• **SUPPLIED MATERIAL**:
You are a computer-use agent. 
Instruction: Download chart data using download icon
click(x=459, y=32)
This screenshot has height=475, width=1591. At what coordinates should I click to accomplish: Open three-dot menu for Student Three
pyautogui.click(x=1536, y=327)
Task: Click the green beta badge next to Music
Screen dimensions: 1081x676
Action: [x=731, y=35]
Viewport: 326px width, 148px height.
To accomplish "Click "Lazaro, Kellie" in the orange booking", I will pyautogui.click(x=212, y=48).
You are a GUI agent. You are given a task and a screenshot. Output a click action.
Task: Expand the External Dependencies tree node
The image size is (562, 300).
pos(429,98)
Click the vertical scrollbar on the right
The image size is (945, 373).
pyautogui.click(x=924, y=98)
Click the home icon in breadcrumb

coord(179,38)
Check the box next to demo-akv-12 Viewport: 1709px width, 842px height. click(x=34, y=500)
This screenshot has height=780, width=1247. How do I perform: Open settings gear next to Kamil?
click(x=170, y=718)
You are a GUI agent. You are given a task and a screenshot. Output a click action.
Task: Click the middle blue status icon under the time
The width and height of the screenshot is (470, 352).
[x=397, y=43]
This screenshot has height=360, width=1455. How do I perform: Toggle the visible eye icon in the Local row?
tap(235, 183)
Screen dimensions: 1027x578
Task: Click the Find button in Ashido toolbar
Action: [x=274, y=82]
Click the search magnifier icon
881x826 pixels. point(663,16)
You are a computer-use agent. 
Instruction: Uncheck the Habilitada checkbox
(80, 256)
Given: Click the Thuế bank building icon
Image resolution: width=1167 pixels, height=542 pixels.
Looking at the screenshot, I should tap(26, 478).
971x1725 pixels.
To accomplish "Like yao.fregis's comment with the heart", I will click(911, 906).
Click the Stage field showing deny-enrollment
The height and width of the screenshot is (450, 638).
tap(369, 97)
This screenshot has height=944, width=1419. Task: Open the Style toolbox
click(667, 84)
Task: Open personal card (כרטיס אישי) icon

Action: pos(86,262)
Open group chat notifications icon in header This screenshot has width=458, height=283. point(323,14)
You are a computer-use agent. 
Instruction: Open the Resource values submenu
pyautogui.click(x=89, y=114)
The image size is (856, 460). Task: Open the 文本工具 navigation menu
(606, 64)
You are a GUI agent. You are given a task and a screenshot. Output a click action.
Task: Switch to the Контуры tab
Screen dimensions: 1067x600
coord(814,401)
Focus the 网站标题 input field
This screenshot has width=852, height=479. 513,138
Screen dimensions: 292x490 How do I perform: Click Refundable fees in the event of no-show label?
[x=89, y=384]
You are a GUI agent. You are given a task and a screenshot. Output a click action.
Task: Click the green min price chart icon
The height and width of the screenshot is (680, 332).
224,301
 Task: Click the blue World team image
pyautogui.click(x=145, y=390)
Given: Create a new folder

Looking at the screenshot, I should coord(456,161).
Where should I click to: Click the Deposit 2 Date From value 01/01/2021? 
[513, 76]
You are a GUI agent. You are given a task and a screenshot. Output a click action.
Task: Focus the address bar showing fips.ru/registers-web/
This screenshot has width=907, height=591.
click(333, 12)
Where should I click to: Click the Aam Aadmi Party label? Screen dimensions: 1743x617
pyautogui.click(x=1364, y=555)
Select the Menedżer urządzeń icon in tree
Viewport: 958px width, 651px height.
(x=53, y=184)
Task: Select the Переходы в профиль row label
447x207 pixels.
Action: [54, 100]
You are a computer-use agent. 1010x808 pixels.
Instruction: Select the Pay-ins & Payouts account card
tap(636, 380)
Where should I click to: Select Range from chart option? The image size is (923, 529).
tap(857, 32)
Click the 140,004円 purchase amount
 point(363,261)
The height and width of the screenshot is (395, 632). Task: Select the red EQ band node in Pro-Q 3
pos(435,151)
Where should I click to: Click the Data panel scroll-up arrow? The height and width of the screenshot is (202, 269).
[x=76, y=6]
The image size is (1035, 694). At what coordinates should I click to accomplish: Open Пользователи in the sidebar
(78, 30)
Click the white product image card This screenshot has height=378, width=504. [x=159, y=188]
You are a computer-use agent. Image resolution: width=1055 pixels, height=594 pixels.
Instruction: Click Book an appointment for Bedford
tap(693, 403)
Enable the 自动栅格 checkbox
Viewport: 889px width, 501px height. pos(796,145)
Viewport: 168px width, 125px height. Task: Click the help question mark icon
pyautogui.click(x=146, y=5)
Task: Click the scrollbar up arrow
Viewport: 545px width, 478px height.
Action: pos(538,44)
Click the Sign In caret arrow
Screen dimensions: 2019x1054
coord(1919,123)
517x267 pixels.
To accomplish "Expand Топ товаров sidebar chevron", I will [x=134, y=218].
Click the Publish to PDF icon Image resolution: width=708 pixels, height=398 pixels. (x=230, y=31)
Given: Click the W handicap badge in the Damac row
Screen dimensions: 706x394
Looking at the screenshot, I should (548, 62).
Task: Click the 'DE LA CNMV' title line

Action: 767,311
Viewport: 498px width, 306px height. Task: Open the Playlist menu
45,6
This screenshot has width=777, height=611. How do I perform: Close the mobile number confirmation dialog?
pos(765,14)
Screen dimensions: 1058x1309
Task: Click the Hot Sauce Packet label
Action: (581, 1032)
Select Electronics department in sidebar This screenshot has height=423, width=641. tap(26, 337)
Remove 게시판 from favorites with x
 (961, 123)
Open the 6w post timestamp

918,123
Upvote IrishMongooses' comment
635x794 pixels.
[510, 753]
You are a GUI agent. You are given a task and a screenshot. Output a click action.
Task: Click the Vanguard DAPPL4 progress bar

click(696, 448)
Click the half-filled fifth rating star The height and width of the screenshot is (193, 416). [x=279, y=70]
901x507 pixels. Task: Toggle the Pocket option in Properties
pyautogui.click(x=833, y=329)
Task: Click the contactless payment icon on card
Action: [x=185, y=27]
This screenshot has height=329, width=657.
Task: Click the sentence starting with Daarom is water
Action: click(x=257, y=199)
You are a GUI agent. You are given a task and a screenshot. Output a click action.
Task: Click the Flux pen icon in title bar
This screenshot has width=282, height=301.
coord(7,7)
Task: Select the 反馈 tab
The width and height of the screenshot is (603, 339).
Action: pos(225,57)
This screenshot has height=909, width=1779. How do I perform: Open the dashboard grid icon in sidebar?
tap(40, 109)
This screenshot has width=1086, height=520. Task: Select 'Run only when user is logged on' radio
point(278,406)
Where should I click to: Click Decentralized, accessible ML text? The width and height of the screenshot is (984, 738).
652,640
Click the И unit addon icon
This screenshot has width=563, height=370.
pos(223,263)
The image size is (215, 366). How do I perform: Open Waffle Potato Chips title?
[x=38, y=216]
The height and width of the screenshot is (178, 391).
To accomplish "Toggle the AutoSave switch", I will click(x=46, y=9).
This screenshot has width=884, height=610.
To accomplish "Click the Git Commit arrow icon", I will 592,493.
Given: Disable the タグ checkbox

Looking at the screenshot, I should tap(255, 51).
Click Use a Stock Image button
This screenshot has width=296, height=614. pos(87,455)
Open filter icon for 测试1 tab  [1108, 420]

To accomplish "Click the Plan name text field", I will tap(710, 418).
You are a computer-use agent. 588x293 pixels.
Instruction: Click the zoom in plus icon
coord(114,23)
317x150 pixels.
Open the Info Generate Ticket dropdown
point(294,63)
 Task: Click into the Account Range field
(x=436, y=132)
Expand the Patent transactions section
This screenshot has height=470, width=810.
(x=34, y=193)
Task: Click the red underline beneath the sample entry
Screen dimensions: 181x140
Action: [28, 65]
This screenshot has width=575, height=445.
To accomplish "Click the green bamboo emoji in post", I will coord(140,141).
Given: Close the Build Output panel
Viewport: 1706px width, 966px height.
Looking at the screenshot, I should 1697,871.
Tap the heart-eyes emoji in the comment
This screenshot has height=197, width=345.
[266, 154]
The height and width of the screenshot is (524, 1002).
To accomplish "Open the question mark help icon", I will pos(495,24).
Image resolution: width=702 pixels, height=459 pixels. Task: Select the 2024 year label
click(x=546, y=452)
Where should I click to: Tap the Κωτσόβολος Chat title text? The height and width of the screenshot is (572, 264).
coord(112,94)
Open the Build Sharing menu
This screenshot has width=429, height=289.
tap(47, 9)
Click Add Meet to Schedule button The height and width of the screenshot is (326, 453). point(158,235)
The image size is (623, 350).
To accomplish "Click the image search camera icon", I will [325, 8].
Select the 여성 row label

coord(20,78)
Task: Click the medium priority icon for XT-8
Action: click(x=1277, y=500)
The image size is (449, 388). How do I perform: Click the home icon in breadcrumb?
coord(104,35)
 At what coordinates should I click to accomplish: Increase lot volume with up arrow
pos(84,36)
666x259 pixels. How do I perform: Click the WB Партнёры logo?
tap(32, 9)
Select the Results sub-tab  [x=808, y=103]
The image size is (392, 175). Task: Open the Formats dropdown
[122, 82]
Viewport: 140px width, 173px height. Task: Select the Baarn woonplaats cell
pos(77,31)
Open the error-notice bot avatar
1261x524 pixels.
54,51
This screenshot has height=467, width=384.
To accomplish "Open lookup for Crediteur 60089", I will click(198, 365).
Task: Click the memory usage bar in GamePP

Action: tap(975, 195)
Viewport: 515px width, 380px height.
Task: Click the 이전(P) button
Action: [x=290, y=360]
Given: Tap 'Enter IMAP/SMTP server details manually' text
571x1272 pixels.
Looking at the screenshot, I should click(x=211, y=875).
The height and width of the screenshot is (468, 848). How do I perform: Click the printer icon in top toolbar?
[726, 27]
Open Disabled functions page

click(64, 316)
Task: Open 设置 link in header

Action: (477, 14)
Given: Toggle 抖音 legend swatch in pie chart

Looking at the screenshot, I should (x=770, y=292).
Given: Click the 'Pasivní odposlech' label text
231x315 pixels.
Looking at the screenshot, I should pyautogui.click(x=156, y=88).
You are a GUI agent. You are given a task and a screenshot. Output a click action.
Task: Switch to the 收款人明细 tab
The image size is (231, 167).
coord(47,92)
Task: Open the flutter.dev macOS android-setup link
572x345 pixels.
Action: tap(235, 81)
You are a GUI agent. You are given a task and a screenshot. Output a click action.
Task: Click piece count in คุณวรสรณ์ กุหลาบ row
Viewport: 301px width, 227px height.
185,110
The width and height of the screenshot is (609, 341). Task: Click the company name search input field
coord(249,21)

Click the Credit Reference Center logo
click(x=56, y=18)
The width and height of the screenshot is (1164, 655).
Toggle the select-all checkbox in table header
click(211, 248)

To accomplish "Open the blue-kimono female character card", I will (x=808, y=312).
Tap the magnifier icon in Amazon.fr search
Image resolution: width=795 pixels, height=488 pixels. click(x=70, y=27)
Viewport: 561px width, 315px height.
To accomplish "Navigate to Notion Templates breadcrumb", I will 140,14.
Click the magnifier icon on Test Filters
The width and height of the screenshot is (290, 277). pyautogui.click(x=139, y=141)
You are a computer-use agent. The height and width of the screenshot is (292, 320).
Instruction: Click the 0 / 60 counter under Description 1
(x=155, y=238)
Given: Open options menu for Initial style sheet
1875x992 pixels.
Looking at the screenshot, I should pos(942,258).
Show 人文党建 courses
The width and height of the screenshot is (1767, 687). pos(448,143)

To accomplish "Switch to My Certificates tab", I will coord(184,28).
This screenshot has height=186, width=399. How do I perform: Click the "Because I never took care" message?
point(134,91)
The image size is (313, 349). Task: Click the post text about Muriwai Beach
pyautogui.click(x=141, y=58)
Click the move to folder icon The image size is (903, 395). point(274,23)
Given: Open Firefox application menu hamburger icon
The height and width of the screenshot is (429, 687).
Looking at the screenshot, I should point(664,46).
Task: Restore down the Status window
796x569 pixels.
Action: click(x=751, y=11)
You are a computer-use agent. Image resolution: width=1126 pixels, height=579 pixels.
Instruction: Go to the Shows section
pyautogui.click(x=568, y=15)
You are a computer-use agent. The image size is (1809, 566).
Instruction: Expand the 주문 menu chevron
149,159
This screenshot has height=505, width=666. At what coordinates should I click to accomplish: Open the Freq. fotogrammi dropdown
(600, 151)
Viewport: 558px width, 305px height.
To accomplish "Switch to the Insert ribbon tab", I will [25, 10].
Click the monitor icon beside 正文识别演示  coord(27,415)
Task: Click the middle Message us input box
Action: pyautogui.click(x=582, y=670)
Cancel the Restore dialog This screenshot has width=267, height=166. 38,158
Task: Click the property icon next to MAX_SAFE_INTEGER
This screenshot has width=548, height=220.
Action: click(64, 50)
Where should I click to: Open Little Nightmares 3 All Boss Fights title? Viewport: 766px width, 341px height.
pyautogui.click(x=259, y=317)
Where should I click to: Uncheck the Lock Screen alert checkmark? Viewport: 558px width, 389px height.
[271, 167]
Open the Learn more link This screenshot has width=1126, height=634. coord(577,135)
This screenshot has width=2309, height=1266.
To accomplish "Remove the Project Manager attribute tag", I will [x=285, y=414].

• **STATED EXERCISE**:
From the data above, copy out every line that contains the word "what".

• **ANSWER TO THIS TASK**:
This screenshot has height=475, width=1591. At what coordinates should I click to accomplish: Open three-dot menu for Student Three
The image size is (1035, 694). At what coordinates should I click to accomplish: Open Пользователи in the sidebar
 At what coordinates should I click to accomplish: Increase lot volume with up arrow
This screenshot has height=505, width=666. At what coordinates should I click to accomplish: Open the Freq. fotogrammi dropdown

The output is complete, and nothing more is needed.